If you’re not ready to file a complete claim, submit an intent to file. This locks in your potential effective date and gives you one full year to gather records, get a nexus letter, and complete your application. After you submit your completed claim, the intent to file expires and can’t be reused for a different claim.10Veterans Affairs. Your Intent to File a VA Claim You can only have one active intent to file at a time, so don’t submit one until you’re reasonably confident you’ll follow through within the year.

What Happens After You File

After the VA receives your claim, you’ll typically be scheduled for a Compensation and Pension (C&P) exam. A contract physician reviews your medical records and performs a physical assessment using the cervical spine Disability Benefits Questionnaire. The examiner measures your range of motion with a goniometer, tests for neurological deficits, and asks about flare-ups and functional limitations.4U.S. Department of Veterans Affairs. Neck (Cervical Spine) Conditions Disability Benefits Questionnaire

The exam is often the single most important event in your claim. Show up prepared to describe your worst days in specific, measurable terms. Instead of saying “my neck hurts a lot,” explain that you can’t turn your head far enough to check your blind spot while driving, that you need to lie down for 30 minutes after two hours at a desk, or that flare-ups hit two to three times a week and last several hours. The examiner records your description of functional impairment in your own words, and vague answers produce vague findings.

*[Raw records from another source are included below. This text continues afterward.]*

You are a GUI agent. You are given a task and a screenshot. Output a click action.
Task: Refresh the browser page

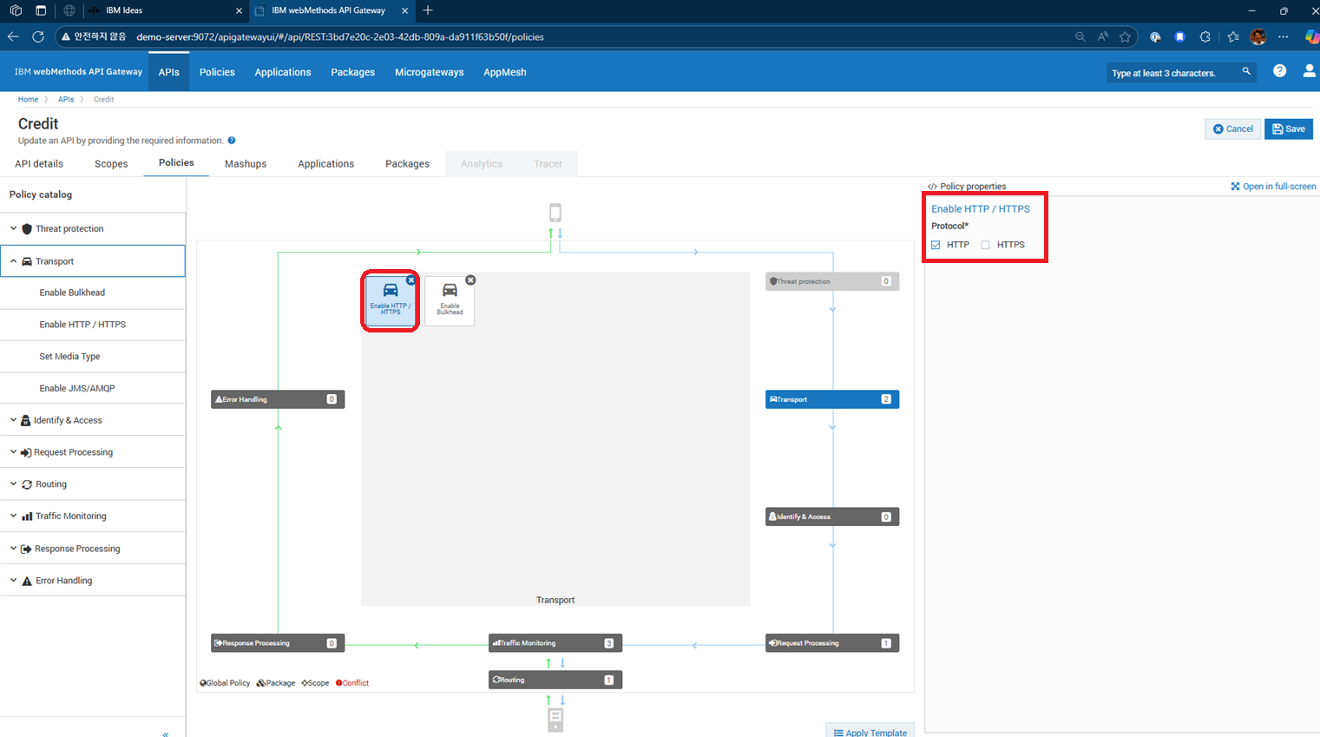38,36
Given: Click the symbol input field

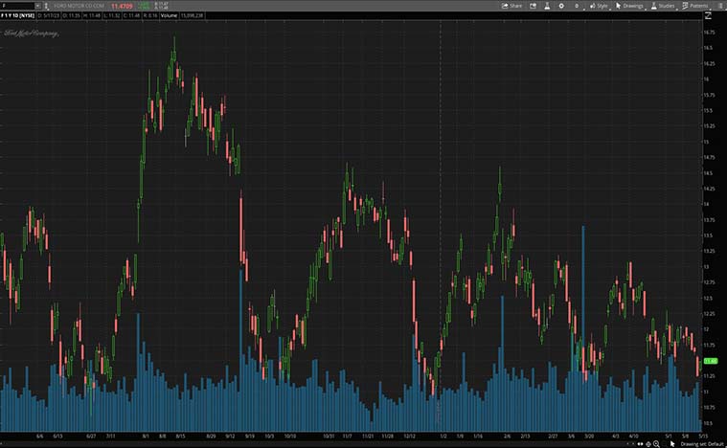Looking at the screenshot, I should (16, 6).
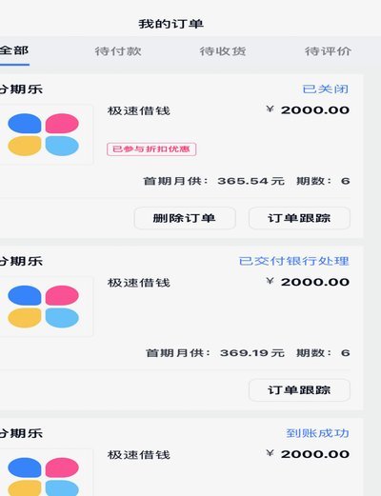Switch to the 待评价 tab
The image size is (381, 496).
tap(328, 51)
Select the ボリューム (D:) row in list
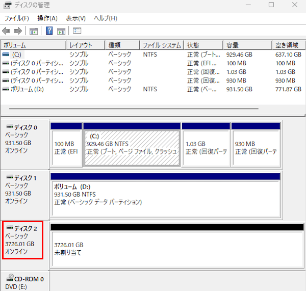 [x=152, y=89]
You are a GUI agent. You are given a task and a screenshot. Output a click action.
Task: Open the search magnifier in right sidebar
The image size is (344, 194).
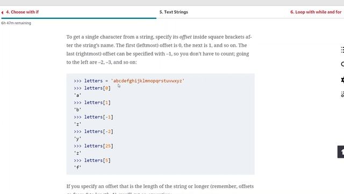[x=342, y=64]
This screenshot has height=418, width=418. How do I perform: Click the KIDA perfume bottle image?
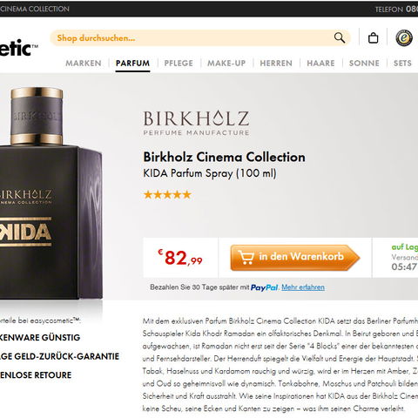pyautogui.click(x=51, y=193)
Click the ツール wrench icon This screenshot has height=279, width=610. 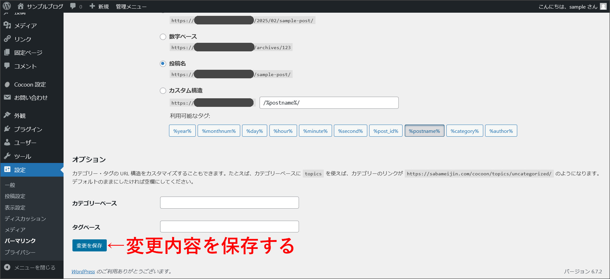(x=7, y=156)
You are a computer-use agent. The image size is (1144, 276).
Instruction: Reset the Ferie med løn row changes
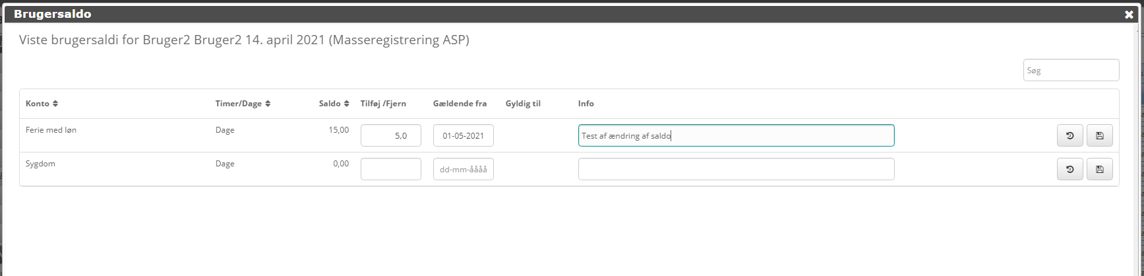pos(1069,135)
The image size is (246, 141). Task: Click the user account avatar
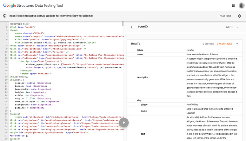[242, 5]
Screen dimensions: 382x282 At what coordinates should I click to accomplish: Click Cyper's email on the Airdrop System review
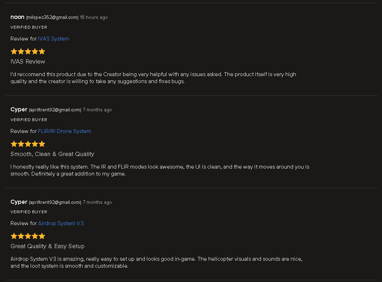55,202

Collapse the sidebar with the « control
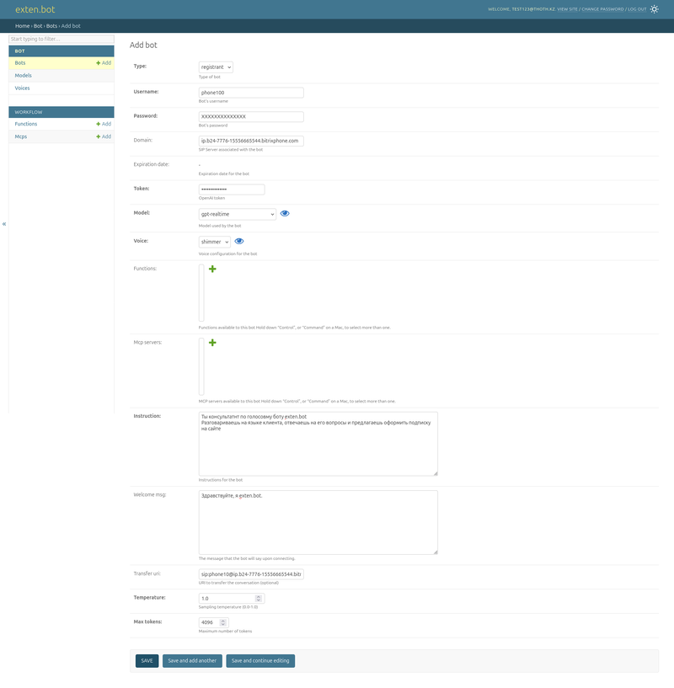click(3, 223)
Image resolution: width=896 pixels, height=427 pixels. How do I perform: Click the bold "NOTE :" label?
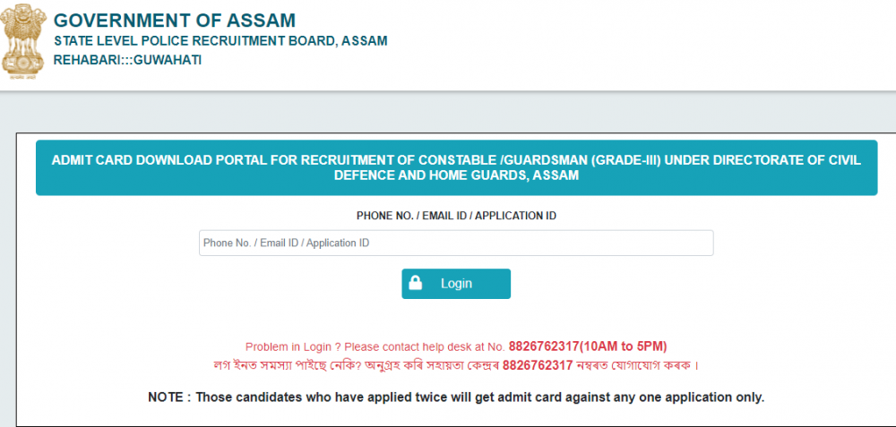coord(168,397)
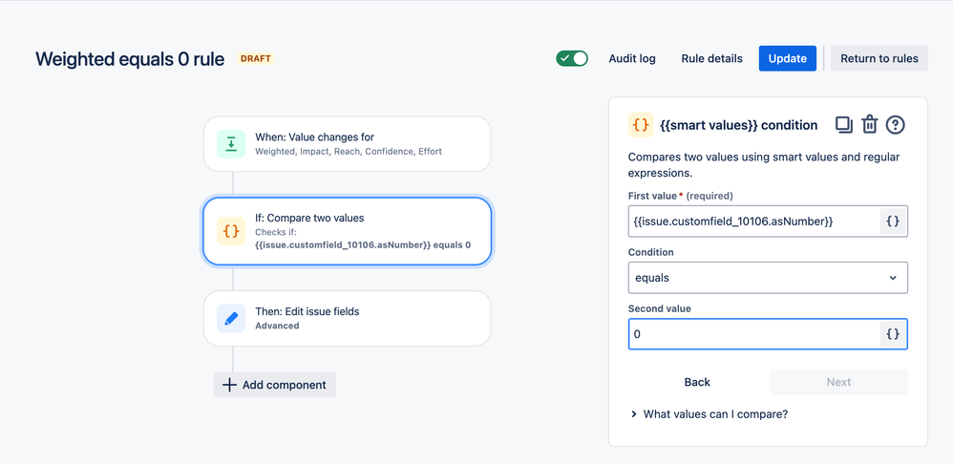Click the orange curly-braces condition icon
The image size is (953, 464).
tap(231, 231)
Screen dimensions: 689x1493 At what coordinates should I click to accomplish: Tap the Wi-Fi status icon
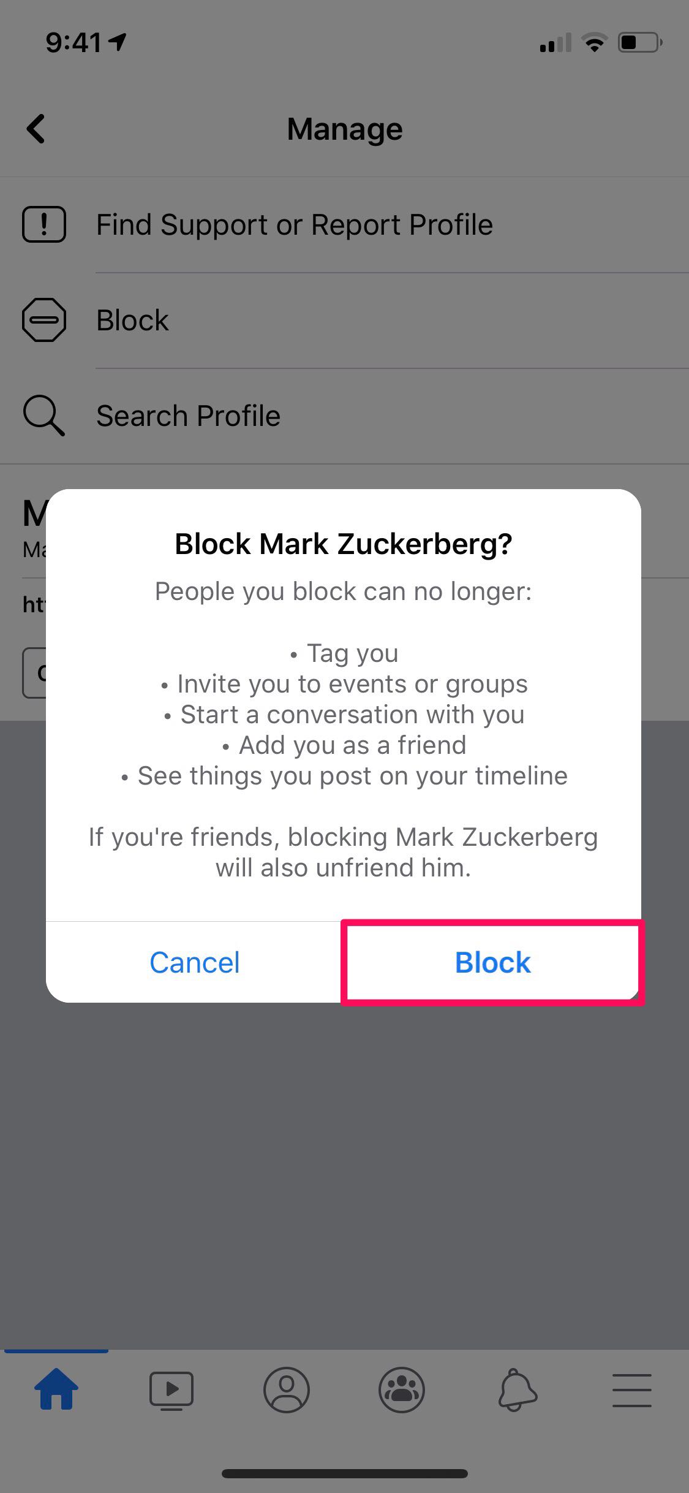594,43
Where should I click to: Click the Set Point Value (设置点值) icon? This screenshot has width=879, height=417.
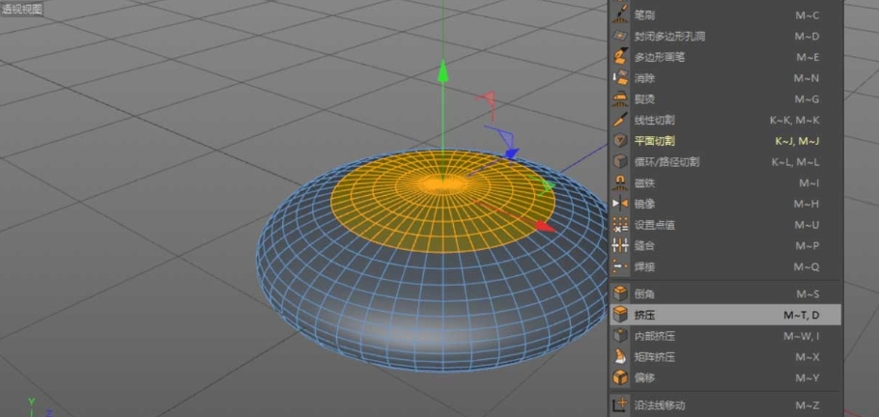pos(620,224)
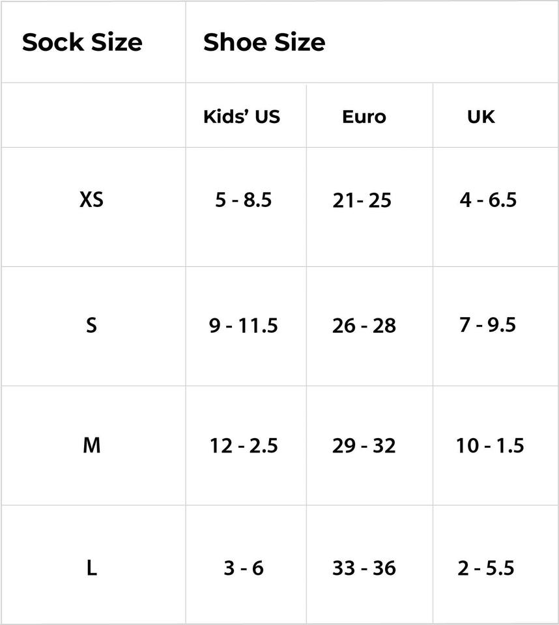
Task: Click the 10 - 1.5 UK cell
Action: pyautogui.click(x=490, y=445)
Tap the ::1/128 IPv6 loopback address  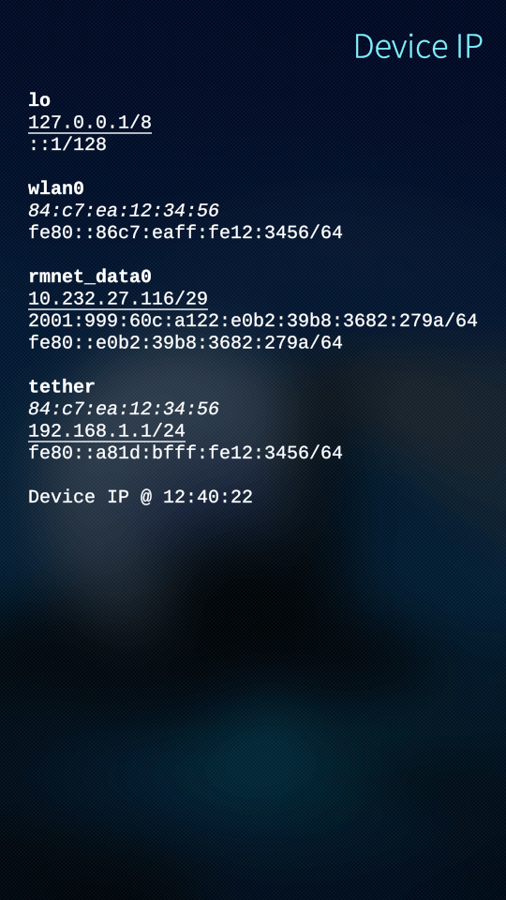67,144
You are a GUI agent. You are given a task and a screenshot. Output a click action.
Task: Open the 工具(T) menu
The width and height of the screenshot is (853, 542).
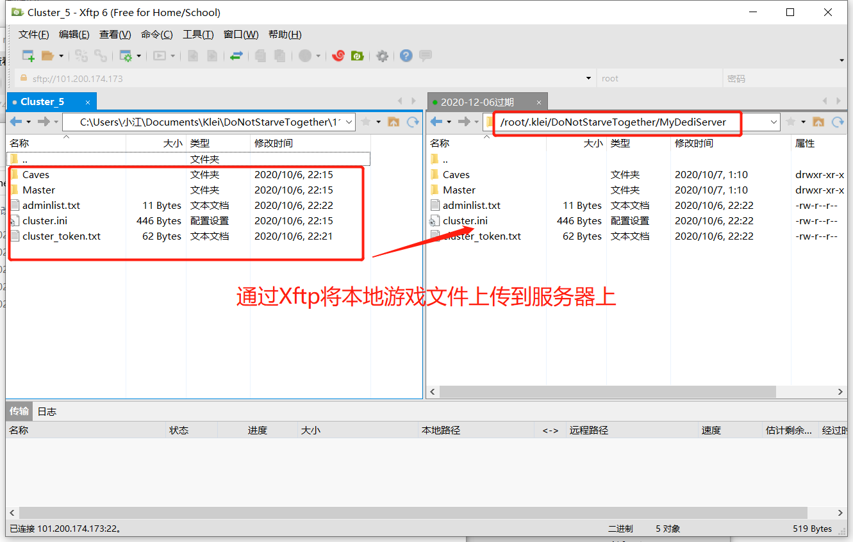click(x=198, y=35)
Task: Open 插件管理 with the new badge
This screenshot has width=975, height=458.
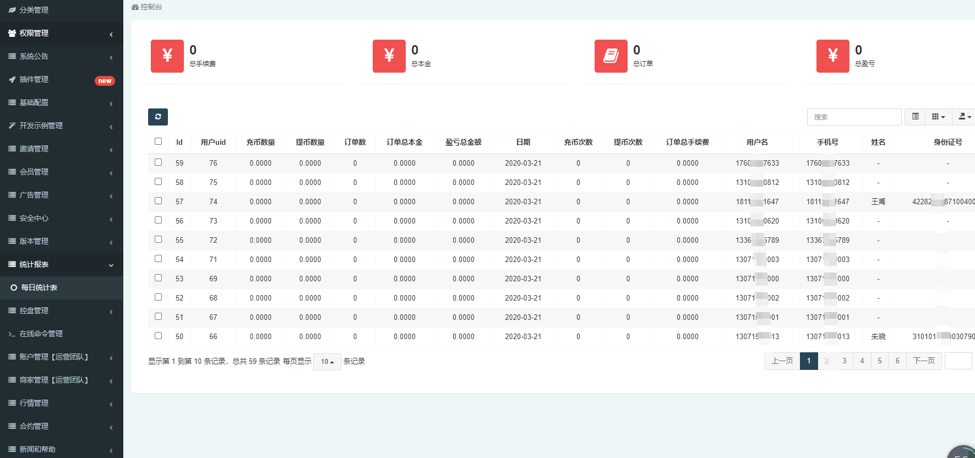Action: 34,79
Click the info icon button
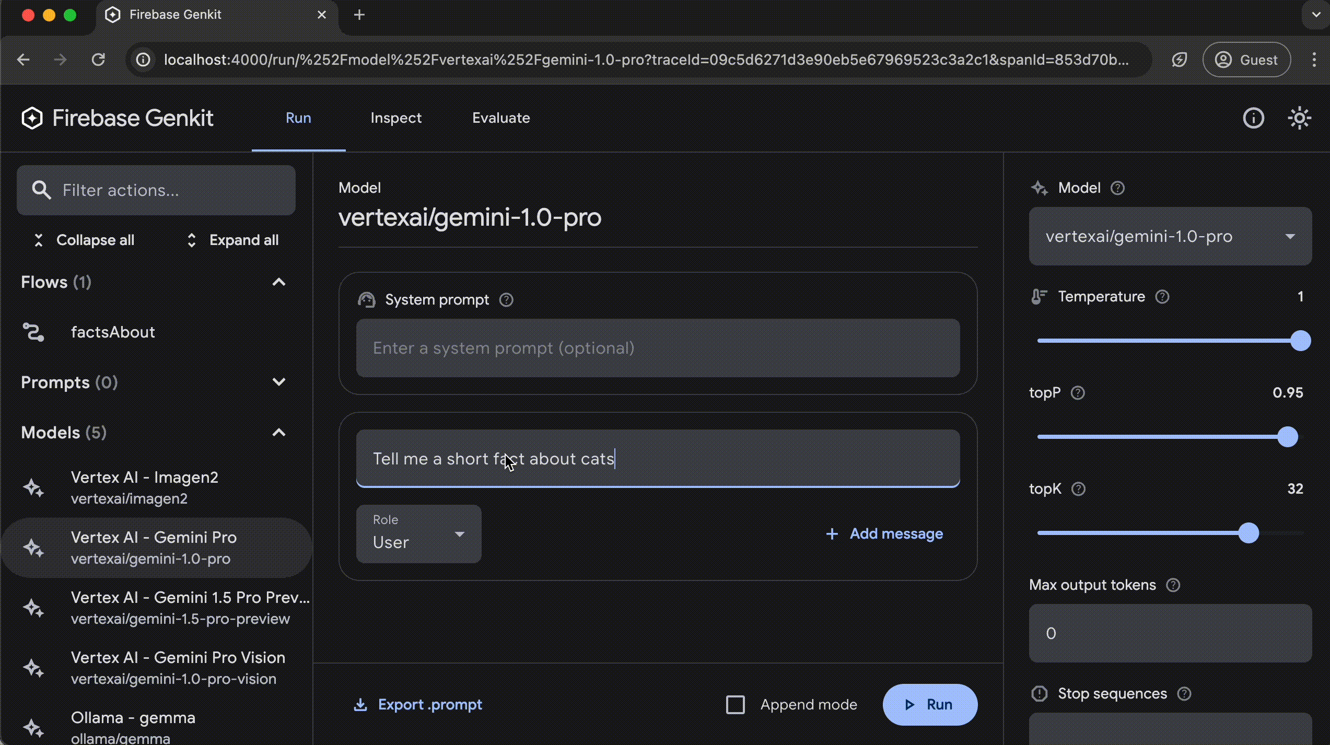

After the exam, the results go to a rating specialist at a regional office. The typical decision timeline runs three to six months, though complex cases or missing records can extend that. You’ll receive a decision letter by mail with your rating percentage and effective date.

Appealing a Rating Decision

If your decision is a denial or a lower rating than you expected, you have one year from the date on the decision letter to request a review.11Veterans Affairs. Decision Reviews FAQs Three options are available:

  • Supplemental Claim: You submit new and relevant evidence that wasn’t part of the original decision. “New” means information the VA hasn’t already seen; “relevant” means it addresses a reason your claim was denied or underrated. A fresh nexus letter, updated imaging, or a buddy statement addressing a specific gap in your record are all common examples.12Veterans Affairs. Evidence Needed for Your Disability Claim
  • Higher-Level Review: A senior adjudicator reexamines the same evidence. No new evidence is accepted. This works best when you believe the original rater misapplied the rating criteria or overlooked evidence already in your file.
  • Board Appeal: A Veterans Law Judge reviews your case. You choose between a direct review of the existing record, submitting additional evidence, or requesting a hearing where you can testify. Board appeals take longer, with the VA’s goal of about one year for the direct review docket and longer for hearing requests.13Veterans Affairs. Choosing a Decision Review Option

Filing any of these review options within the one-year window preserves your original effective date. If you miss that window, you can still file a supplemental claim, but the effective date resets to the date the VA receives that new filing rather than your original claim date.9Office of the Law Revision Counsel. 38 USC Part IV, Chapter 51, Subchapter II – Effective Dates That lost back pay is often more costly than the rating difference itself, so treat the one-year deadline seriously.